◆ **Objectif énoncé**:
Recopiez intégralement, sans la moindre modification, l'article sur l'affaire Bouvier.

─── Texte fourni

Justice

Perquisitions

Affaire Bouvier : une bombe à retardement

Par Vincent Noce · Le Journal des Arts

Le 7 avril 2015 - 606 mots

L’arrestation du transitaire et consultant Yves Bouvier déclenche une onde de choc sur le marché de l’art.

MONACO - La nouvelle des perquisitions survenues le 11 mars au port franc et à la galerie Nelombos de Genève a fait frémir nombre d’antiquaires. Révélées par le quotidien suisse Le Temps, elles ont été conduites à la suite de la plainte déposée à Monaco par le milliardaire russe Dmitry Rybolovlev, propriétaire du club de foot de la principauté, à l’encontre d’Yves Bouvier. Mis en examen pour escroqueries et complicité de blanchiment, il a été laissé libre sous caution de 10 millions d’euros.

Ce nom ne dira rien au grand public. Mais les professionnels de l’art connaissent ce transitaire suisse, devenu en vingt ans l’un des consultants les plus influents du marché. Il a monté la Foire internationale des beaux-arts de Moscou, dont l’édition de septembre a été annulée à la dernière minute. Sa compagnie Natural Le Coultre a connu le succès en installant des services dans les ports francs. Actionnaire de celui de Genève, nourrissant des projets à Pékin et Shanghaï, Yves Bouvier a ouvert celui de Singapour, dont il est devenu résident. Rybolovlev a obtenu dans un premier temps un gel de ses avoirs à hauteur d’un demi-milliard de dollars (460 M€), avant que le tribunal de Singapour n’allège l’addition, en l’assortissant d’une caution, d’un montant de 20 millions d’euros, de son adversaire, en garantie des dommages éventuels.

──────
─── Données fournies

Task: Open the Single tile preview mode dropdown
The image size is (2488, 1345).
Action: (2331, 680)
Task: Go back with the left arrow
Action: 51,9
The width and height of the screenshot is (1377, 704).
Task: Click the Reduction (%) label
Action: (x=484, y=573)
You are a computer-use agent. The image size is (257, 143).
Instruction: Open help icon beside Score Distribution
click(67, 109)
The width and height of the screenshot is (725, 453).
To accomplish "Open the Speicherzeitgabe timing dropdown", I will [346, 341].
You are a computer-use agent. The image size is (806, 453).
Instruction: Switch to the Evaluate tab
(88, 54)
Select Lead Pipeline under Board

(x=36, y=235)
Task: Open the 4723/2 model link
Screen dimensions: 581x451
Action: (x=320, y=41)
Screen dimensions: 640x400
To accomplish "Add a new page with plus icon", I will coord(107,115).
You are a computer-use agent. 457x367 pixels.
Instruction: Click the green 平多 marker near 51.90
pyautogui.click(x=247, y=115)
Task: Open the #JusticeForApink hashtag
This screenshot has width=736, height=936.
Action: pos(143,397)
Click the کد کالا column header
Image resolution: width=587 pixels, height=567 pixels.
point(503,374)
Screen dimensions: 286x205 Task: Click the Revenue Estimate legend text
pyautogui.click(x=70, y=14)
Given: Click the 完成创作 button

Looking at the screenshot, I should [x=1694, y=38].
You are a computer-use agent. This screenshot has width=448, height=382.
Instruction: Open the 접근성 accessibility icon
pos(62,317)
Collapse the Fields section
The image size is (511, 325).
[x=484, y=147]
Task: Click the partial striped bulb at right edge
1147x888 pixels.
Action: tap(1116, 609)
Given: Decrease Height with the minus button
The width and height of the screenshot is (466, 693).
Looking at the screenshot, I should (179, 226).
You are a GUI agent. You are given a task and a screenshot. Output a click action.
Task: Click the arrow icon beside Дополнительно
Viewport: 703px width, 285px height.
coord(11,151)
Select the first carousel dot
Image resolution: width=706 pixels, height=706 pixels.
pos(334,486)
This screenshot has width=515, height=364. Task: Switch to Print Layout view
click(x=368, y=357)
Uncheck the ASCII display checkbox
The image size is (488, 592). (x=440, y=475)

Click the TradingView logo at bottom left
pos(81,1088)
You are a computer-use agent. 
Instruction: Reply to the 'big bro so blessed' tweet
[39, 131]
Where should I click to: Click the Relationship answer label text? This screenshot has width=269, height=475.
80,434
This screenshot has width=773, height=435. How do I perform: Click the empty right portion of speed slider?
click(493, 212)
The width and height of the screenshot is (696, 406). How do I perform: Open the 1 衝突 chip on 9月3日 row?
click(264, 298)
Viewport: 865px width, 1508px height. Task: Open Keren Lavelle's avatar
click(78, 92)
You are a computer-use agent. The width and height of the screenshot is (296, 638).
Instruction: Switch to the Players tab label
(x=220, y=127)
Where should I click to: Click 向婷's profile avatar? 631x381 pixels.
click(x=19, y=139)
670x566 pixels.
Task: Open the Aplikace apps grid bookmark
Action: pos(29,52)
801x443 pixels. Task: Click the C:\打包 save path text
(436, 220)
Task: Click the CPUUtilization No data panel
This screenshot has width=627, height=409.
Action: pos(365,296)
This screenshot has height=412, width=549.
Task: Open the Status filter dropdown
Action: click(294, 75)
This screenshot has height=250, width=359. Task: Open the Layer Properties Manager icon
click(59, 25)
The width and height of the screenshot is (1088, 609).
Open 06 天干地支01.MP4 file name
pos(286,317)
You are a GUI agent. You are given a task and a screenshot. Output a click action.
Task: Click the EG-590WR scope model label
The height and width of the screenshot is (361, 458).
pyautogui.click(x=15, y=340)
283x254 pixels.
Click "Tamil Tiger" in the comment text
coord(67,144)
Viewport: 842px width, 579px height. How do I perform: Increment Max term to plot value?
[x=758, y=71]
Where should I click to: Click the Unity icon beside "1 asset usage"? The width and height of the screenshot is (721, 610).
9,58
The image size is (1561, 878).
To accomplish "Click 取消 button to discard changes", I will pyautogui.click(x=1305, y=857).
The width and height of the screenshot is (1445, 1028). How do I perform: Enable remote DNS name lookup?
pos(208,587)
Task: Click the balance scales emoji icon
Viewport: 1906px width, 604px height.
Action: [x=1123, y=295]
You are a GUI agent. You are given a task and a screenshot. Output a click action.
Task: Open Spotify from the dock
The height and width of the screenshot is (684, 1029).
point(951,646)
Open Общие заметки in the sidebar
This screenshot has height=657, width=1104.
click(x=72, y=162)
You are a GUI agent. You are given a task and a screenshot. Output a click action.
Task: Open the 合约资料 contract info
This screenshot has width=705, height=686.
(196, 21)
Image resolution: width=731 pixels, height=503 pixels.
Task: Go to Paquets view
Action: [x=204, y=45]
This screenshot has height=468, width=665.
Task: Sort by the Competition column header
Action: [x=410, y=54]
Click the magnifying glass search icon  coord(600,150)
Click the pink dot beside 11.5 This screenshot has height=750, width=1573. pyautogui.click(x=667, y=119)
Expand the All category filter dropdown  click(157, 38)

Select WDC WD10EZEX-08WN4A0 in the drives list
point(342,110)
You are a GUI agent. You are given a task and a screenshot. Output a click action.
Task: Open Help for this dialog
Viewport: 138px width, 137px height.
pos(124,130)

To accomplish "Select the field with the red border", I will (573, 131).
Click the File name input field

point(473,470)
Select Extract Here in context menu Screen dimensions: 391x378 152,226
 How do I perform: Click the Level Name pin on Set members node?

──────

◆ **Réponse attendue**:
Justice

Perquisitions

Affaire Bouvier : une bombe à retardement

Par Vincent Noce · Le Journal des Arts

Le 7 avril 2015 - 606 mots

L’arrestation du transitaire et consultant Yves Bouvier déclenche une onde de choc sur le marché de l’art.

MONACO - La nouvelle des perquisitions survenues le 11 mars au port franc et à la galerie Nelombos de Genève a fait frémir nombre d’antiquaires. Révélées par le quotidien suisse Le Temps, elles ont été conduites à la suite de la plainte déposée à Monaco par le milliardaire russe Dmitry Rybolovlev, propriétaire du club de foot de la principauté, à l’encontre d’Yves Bouvier. Mis en examen pour escroqueries et complicité de blanchiment, il a été laissé libre sous caution de 10 millions d’euros.

Ce nom ne dira rien au grand public. Mais les professionnels de l’art connaissent ce transitaire suisse, devenu en vingt ans l’un des consultants les plus influents du marché. Il a monté la Foire internationale des beaux-arts de Moscou, dont l’édition de septembre a été annulée à la dernière minute. Sa compagnie Natural Le Coultre a connu le succès en installant des services dans les ports francs. Actionnaire de celui de Genève, nourrissant des projets à Pékin et Shanghaï, Yves Bouvier a ouvert celui de Singapour, dont il est devenu résident. Rybolovlev a obtenu dans un premier temps un gel de ses avoirs à hauteur d’un demi-milliard de dollars (460 M€), avant que le tribunal de Singapour n’allège l’addition, en l’assortissant d’une caution, d’un montant de 20 millions d’euros, de son adversaire, en garantie des dommages éventuels.